The Char Dham Devasthanam Board had been given the authority to make administrative policies, to take decisions that will bring the provisions of the Act into effect, and to allocate and monitor the funding related to administration. This board had been given control over the offerings of money, gold, and ornaments given by devotees to the temples under its purview.

This Board met thrice under the Trivendra Singh Rawat government wherein the development of the areas surrounding the Char Dham yatra was discussed. In 1993, the Badrinath and Kedarnath act was passed and a Board was constituted, which included the two temples of Badrinath and Kedarnath and 45 others, according to an English language daily. The head of this board was appointed by the government, though they were not directly under the government as now.

It is significant that the sadhus (saints, holy men) of the state are upset that the government has taken over control of the offerings and wealth of the temples. It is known that the majority of the provisions of the 1993 are not effective anyore, which called for the constitution of a new board under the present Act which is now being repealed.

The Yamunotri and Gongotri sites included in the Char Dhams were under the care of a local trust and the government had no share in the offerings/donations received by the temples.

Fear Of Miffed Voters Ahead Of Elections Forced Govt Hand?

It is being believed that Trivendra Singh Rawat was replaced by Tirath Singh Rawat by the party preceisely to rectify such mistakes. Tirath Singh Rawat was part of a meeting by the VHP (Vishwa Hindu Parishad) where priests and VHP leaders criticized the decision by Trivendra Singh Rawat. Then, Tirath Singh spoke about bringing 51 temples out of the purview of this Board and ordered it to conduct a review.

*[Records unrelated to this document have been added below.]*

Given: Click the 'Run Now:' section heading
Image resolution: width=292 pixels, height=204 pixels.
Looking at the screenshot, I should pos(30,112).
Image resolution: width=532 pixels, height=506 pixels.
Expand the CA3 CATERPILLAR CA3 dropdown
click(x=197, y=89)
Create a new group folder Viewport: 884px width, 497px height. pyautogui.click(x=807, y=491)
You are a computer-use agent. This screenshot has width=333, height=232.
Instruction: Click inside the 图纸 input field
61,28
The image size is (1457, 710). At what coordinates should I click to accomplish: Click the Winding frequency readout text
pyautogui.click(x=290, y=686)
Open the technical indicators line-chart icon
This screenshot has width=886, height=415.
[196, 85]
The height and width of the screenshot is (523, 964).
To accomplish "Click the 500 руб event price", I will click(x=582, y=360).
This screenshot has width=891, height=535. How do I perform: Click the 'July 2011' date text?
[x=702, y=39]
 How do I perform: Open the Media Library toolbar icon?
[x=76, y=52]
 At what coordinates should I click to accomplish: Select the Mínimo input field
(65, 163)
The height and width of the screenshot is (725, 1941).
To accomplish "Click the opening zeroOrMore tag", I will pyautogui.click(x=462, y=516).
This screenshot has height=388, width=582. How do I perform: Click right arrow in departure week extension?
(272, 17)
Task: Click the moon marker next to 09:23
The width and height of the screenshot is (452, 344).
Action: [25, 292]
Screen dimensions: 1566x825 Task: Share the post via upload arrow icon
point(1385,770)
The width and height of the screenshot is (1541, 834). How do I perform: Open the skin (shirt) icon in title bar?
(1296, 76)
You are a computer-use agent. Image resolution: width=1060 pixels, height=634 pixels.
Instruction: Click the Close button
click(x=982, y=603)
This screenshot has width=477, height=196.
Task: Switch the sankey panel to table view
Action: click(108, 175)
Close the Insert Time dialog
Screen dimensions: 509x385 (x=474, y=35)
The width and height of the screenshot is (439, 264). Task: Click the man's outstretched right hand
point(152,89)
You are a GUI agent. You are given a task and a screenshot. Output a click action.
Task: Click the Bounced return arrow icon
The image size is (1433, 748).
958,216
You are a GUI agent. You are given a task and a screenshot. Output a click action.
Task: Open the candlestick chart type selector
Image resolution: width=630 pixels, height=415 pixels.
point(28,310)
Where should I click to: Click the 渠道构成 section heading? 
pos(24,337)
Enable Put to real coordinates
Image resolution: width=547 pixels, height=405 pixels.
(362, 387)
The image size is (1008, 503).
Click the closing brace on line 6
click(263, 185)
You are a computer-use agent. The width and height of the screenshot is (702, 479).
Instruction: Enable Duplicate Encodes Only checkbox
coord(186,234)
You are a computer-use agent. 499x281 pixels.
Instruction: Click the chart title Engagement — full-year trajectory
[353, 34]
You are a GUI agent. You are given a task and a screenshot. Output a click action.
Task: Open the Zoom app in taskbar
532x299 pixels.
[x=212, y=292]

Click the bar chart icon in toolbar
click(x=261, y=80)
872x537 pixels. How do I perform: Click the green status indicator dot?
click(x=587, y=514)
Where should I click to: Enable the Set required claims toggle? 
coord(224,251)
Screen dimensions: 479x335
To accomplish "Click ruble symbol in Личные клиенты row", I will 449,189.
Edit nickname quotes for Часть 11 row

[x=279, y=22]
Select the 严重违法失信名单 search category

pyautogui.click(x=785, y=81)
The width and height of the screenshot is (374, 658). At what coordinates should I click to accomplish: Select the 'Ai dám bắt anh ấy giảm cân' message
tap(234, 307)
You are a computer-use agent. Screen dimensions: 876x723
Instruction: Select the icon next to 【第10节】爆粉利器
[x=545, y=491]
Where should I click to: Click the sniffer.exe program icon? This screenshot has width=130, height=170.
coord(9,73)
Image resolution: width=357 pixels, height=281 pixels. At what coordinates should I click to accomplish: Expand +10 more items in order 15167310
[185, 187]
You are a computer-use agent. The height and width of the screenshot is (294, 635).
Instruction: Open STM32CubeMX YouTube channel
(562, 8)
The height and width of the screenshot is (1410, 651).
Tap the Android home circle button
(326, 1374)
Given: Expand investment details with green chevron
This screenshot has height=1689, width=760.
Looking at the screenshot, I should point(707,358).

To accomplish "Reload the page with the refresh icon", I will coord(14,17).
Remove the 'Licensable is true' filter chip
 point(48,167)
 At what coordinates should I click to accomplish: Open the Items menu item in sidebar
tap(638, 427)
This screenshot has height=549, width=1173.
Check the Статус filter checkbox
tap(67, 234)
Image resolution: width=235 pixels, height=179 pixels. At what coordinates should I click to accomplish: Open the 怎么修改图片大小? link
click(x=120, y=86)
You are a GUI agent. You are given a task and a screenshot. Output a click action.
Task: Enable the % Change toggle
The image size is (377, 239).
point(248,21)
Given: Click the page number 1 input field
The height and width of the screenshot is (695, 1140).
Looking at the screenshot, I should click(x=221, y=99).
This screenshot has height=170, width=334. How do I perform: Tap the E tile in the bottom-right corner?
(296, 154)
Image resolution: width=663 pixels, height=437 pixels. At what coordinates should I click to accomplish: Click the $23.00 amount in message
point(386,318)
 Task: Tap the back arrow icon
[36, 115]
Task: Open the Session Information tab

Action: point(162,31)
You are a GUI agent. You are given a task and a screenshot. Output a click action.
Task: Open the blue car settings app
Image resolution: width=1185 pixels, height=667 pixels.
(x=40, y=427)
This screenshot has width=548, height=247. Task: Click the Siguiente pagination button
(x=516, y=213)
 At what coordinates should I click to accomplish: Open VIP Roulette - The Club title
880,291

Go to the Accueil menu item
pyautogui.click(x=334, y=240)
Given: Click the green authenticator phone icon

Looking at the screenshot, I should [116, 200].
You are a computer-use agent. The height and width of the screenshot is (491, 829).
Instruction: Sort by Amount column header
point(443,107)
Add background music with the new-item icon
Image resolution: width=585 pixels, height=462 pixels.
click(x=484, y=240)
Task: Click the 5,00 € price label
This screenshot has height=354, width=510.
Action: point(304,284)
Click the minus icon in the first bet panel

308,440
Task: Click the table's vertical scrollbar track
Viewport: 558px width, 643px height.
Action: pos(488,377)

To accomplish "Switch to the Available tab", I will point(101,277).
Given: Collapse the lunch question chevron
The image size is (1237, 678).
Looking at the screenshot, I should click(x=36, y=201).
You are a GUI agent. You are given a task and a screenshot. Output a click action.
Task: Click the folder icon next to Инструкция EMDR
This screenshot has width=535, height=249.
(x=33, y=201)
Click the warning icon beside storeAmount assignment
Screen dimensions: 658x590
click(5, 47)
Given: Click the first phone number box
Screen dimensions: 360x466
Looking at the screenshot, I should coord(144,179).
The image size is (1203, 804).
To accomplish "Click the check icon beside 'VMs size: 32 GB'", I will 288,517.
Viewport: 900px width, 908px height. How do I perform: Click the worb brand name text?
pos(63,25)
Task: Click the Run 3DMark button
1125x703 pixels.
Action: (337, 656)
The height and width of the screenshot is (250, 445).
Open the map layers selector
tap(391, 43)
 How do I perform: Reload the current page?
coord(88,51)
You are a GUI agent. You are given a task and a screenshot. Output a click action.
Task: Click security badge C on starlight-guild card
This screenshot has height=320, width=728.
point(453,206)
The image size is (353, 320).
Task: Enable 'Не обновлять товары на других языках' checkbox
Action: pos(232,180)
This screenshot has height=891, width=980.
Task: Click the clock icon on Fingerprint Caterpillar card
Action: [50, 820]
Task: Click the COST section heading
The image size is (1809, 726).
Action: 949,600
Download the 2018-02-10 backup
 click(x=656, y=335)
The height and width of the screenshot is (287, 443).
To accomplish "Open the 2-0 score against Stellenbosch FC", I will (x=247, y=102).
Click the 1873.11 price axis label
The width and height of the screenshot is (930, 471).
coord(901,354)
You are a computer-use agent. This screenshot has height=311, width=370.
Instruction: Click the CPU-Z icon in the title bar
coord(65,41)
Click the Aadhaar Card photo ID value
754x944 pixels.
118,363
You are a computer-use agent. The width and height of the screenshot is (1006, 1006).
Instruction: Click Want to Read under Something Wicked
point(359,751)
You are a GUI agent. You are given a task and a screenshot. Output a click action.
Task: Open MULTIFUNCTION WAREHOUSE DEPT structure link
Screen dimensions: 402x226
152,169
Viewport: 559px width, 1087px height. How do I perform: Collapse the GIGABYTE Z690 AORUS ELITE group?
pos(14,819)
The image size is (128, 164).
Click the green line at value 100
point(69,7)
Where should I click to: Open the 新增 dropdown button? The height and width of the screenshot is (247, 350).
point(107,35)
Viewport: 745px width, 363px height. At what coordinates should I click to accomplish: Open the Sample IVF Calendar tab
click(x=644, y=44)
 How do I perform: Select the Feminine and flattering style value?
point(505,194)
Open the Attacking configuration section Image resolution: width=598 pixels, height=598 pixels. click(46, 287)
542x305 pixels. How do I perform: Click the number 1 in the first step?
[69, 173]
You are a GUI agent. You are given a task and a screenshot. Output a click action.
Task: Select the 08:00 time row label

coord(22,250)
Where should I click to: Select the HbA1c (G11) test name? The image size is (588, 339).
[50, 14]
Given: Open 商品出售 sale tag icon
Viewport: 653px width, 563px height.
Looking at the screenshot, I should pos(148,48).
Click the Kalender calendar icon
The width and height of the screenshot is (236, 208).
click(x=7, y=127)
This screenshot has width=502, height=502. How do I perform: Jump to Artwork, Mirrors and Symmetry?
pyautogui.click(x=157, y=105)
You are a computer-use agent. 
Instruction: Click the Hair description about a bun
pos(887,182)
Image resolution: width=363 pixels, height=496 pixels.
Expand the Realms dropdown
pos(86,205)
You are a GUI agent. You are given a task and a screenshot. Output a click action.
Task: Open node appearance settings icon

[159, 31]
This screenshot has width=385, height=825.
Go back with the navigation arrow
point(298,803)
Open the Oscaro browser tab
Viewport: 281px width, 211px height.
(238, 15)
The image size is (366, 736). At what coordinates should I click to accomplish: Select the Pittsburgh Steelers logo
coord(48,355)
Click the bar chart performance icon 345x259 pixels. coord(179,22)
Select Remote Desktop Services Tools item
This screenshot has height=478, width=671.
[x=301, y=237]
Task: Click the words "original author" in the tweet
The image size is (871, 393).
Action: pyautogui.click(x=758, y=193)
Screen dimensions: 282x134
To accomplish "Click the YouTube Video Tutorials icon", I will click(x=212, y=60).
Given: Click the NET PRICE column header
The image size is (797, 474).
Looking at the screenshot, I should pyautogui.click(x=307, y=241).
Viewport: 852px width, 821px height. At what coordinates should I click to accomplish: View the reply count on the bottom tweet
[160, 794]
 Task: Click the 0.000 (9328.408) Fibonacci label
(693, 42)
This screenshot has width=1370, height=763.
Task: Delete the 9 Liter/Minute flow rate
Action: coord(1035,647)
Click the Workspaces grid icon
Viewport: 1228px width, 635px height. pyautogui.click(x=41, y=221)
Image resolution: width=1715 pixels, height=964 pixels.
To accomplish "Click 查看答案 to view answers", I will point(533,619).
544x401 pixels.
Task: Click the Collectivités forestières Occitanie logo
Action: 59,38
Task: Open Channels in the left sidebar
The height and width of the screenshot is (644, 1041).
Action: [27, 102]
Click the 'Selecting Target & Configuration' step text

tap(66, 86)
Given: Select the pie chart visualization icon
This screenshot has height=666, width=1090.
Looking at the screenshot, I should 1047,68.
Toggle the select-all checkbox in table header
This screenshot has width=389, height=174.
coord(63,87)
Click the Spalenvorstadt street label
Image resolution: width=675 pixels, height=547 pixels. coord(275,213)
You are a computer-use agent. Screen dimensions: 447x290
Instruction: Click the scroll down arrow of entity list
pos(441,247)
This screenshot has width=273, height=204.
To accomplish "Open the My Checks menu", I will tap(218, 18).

The ‘sants’ and the Vishwa Hindu Parishad hold that the properties and wealth of the mandirs (temples) ‘belong to Hindus’ and the government should have no say or control over them or the administration of its religious places.

BJP MP Subramaniam Swamy had challenged the move by the Trivendra Singh Rawat government in the High Court, but the court sided with the government. The government believed that they have peoples’ support in the issue as they expected better facilities and management in the temple. The opposition parties and the priests were opposed to the decision.

The Congress and the Aam Aadmi Party (AAP) are the main opposition parties in Uttarakhand, and both had raised this issue vigorously. Those in the know say that this had the potential of alienating the sadhus and the priestly communities form the BJP which would have directly affected the Assembly elections due next year. The Congress had termed this decision ‘anti religion’.

Even common people ended up opposing the move and criticising it. Position holders in the Char Dham temples and other mandirs gathered under the banner of ‘Char Dham Mahapanchayat Hakukdhari’ and stood against the decision. Those running dharmshalas (accommodations for pilgrims) and shops in or near the temple premises also opposed the move.